Clinical Significance
Role in Cancer
HIST2H2BE has been identified as progressively downregulated in human papillomavirus (HPV)-positive neoplastic keratinocytes derived from uterine cervical preneoplastic lesions, with expression levels decreasing as lesions advance from low-grade to high-grade intraepithelial neoplasia and invasive carcinoma.23 This pattern of downregulation correlates with malignancy progression in cervical intraepithelial neoplasia (CIN), positioning HIST2H2BE as a potential prognostic marker for CIN advancement and risk of developing invasive cervical cancer.23 Microarray analyses of gene expression in HPV16-infected CIN2 and CIN3 keratinocytes compared to normal cervical tissue have revealed these changes, highlighting HIST2H2BE among a set of genes with consistently decreasing expression during neoplastic progression.23 Such altered histone expression disrupts chromatin remodeling and gene regulation in cancer cells, as histone H2B variants like that encoded by HIST2H2BE contribute to nucleosome stability and accessibility, influencing transcriptional programs that promote tumorigenesis when dysregulated.
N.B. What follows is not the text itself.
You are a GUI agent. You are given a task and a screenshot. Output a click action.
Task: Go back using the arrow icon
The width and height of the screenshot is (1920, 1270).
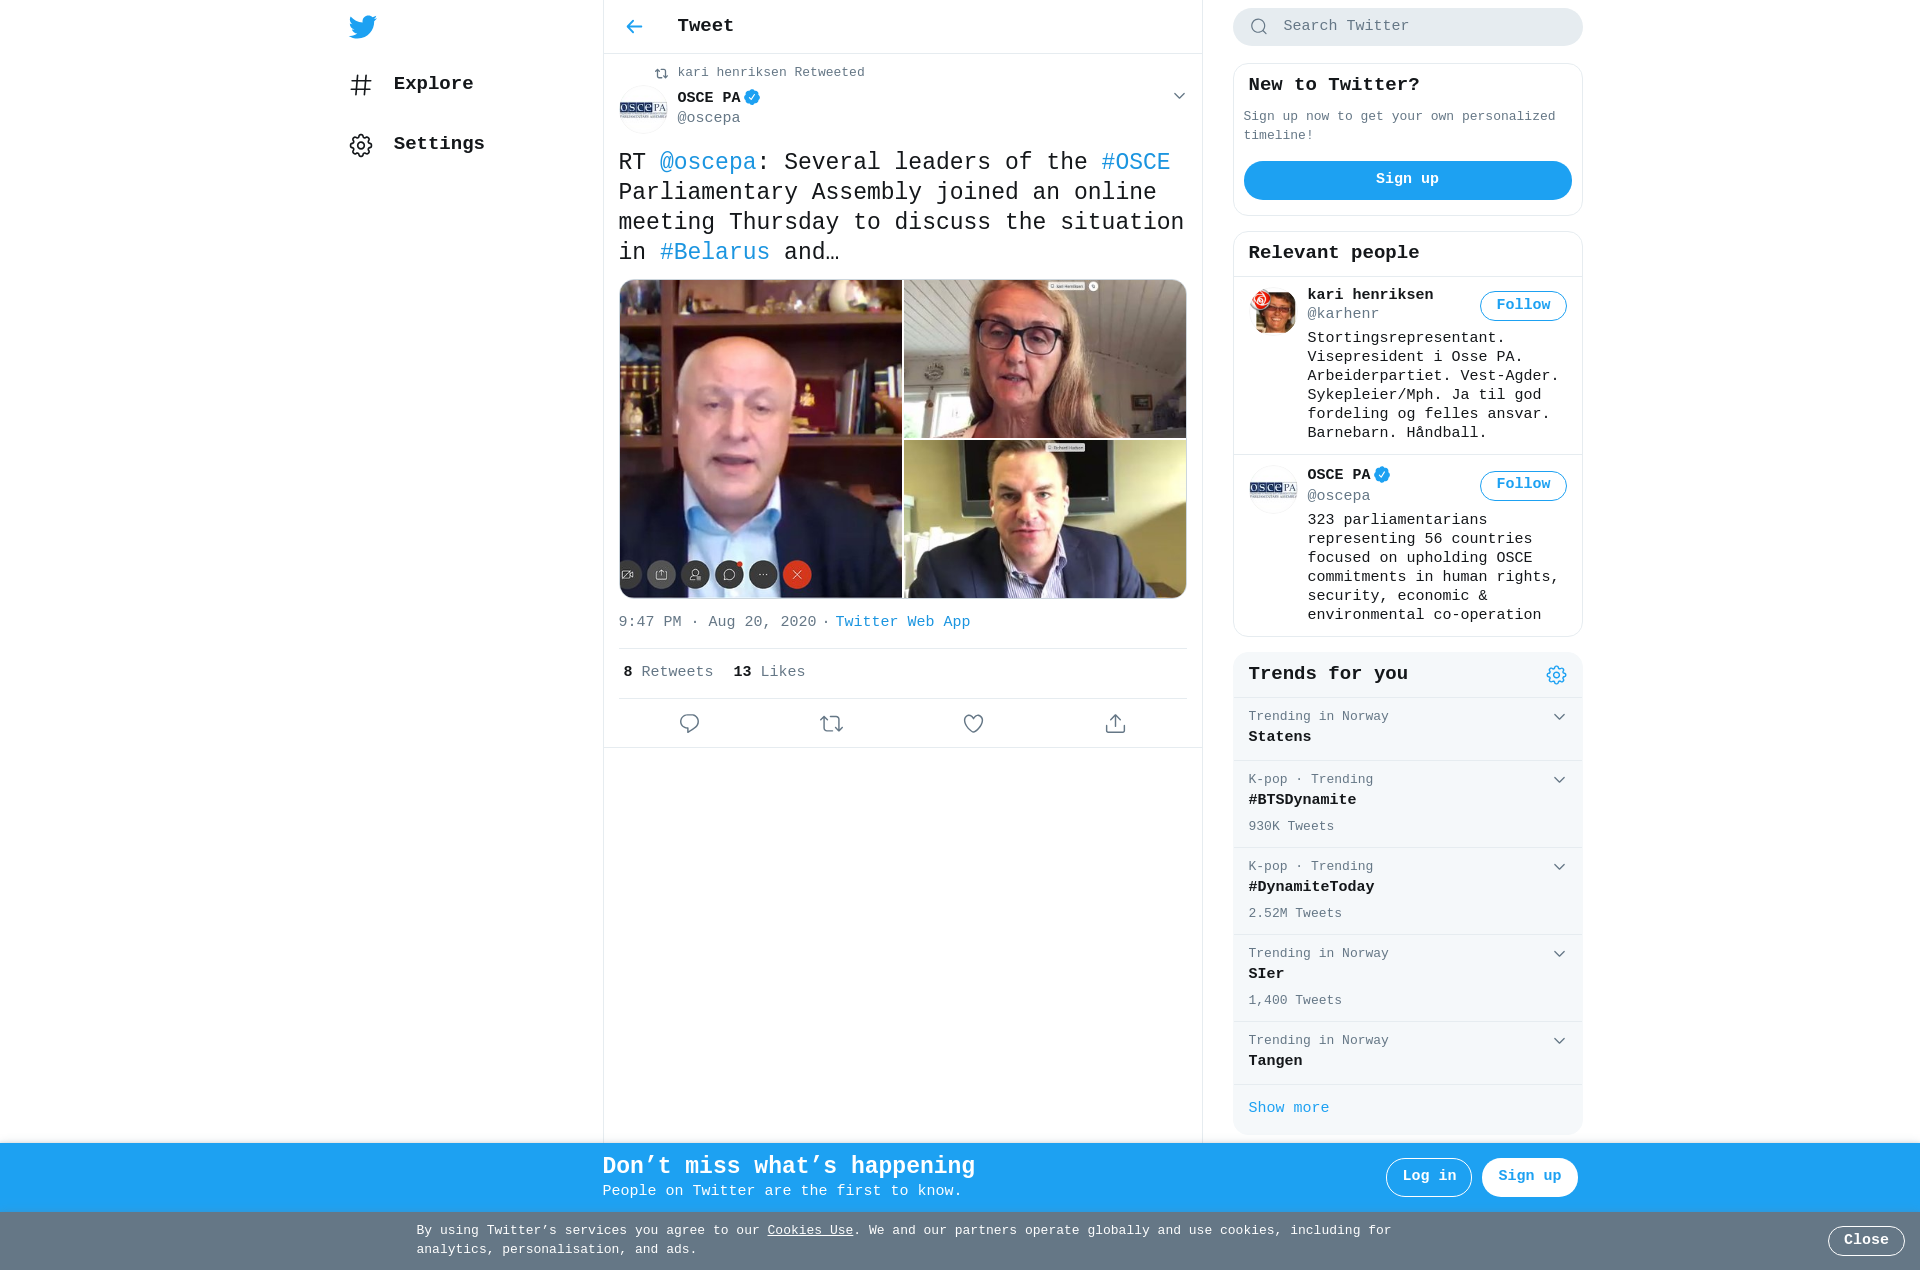click(634, 27)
In cervical cancer contexts, this dysregulation may facilitate HPV oncoprotein-mediated epigenetic alterations that drive cell proliferation and immortalization.23 The protein exhibits broad antibacterial activity and may contribute to the antimicrobial barrier in colonic epithelium as well as the bactericidal properties of spermatozoa.2
Associations with Other Diseases
In the olfactory system, HIST2H2BE encodes the histone variant H2BE, which is exclusively expressed in mature olfactory sensory neurons of the main olfactory epithelium and vomeronasal organ in mice.20 H2BE expression is heterogeneous across these neurons and stereotyped according to the co-expressed olfactory receptor, initiating post-odorant receptor choice during neuronal maturation.20 Its levels are inversely regulated by sensory activity through cAMP-dependent signaling, decreasing with odorant stimulation and increasing with sensory deprivation, such as naris occlusion.20 This activity dependence promotes neuronal apoptosis and shortens neuron lifespan in high-expressing cells, facilitating adaptive plasticity in the olfactory repertoire.20 These findings are from mouse models and their relevance to human olfactory function requires further investigation. HIST2H2BE has been identified in bioinformatics analyses of shared genetic pathways between Crohn's disease and breast cancer, where it appears as an upregulated differentially expressed gene.24 Its role in inflammatory or neoplastic processes remains unclear. Genetic testing for HIST2H2BE detects sequence variants and copy number changes with greater than 99% sensitivity using next-generation sequencing, which may be relevant for diagnosing rare disorders involving histone dysregulation.25 No direct causative mutations in HIST2H2BE have been identified for specific syndromes; however, disruptions in the histone cluster 2, where HIST2H2BE resides, are implicated in broader histone-related disorders characterized by developmental and epigenetic abnormalities.26 Overall, direct clinical associations of HIST2H2BE variants with human diseases lack confirmation, and further research is needed to establish pathological roles.